Answer

**step1** Understanding the given points

The problem asks us to find the slope of a line that connects two specific points. The first point is $$(7,4)$$ and the second point is $$(-9,4)$$.

**step2** Analyzing the coordinates of the points

Each point has two numbers: the first number tells us its horizontal position (the x-coordinate), and the second number tells us its vertical position (the y-coordinate).
For the first point, $$(7,4)$$:
The horizontal position (x-coordinate) is 7.
The vertical position (y-coordinate) is 4.
For the second point, $$(-9,4)$$:
The horizontal position (x-coordinate) is -9.
The vertical position (y-coordinate) is 4.

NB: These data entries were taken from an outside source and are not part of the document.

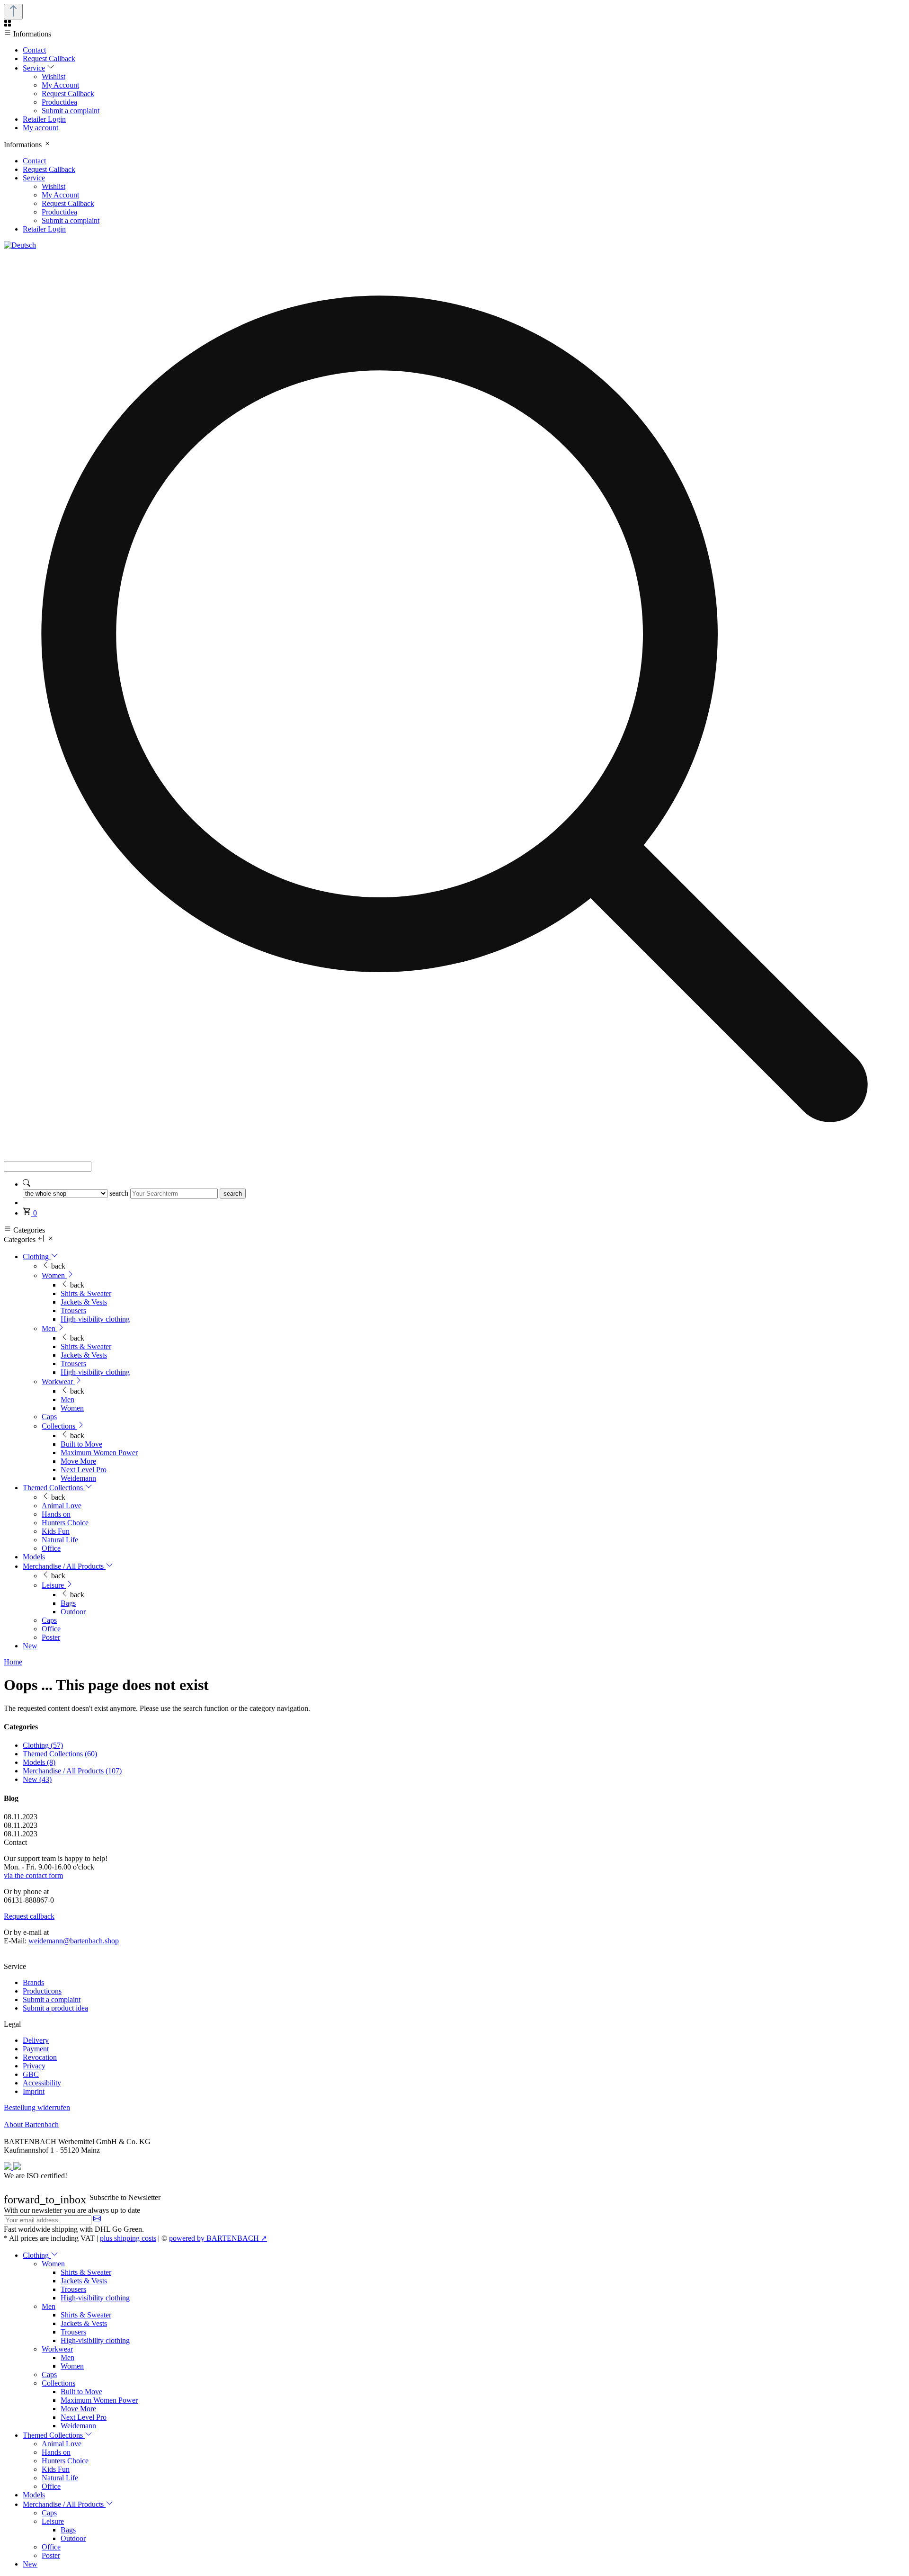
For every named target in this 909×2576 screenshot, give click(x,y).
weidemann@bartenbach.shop (73, 1941)
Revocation (40, 2057)
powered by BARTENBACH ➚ (218, 2238)
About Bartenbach (31, 2124)
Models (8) (39, 1762)
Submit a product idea (55, 2008)
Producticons (42, 1991)
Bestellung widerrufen (37, 2107)
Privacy (34, 2066)
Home (13, 1662)
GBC (31, 2074)
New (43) (37, 1779)
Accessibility (42, 2083)
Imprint (34, 2091)
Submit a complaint (51, 1999)
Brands (33, 1982)
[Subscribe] (97, 2220)
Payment (36, 2049)
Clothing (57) (43, 1745)
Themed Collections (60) (60, 1754)
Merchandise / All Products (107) (72, 1771)
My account (40, 128)
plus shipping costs (128, 2238)
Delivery (36, 2040)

**step3** Comparing the vertical positions of the points

We observe that the vertical position (y-coordinate) for the first point is 4, and the vertical position (y-coordinate) for the second point is also 4. Both points have the same y-coordinate.

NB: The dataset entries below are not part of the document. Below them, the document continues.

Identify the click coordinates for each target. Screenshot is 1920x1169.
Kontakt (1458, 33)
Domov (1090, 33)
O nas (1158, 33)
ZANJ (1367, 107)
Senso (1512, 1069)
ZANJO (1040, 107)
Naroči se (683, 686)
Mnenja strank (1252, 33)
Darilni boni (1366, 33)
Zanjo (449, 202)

**step4** Identifying the type of line formed by these points

When two points have the same vertical position (y-coordinate), it means they are at the same height. If we were to draw a line connecting these two points, the line would be perfectly flat, going straight across from left to right. This type of line is called a horizontal line.

**step5** Determining the slope of a horizontal line

The slope of a line tells us how steep it is. A horizontal line does not go up or down at all; it stays perfectly flat. Because it has no steepness or incline, its slope is considered to be 0.

**step6** Concluding the slope of the line

Since the line passing through $$(7,4)$$ and $$(-9,4)$$ is a horizontal line, its slope is 0.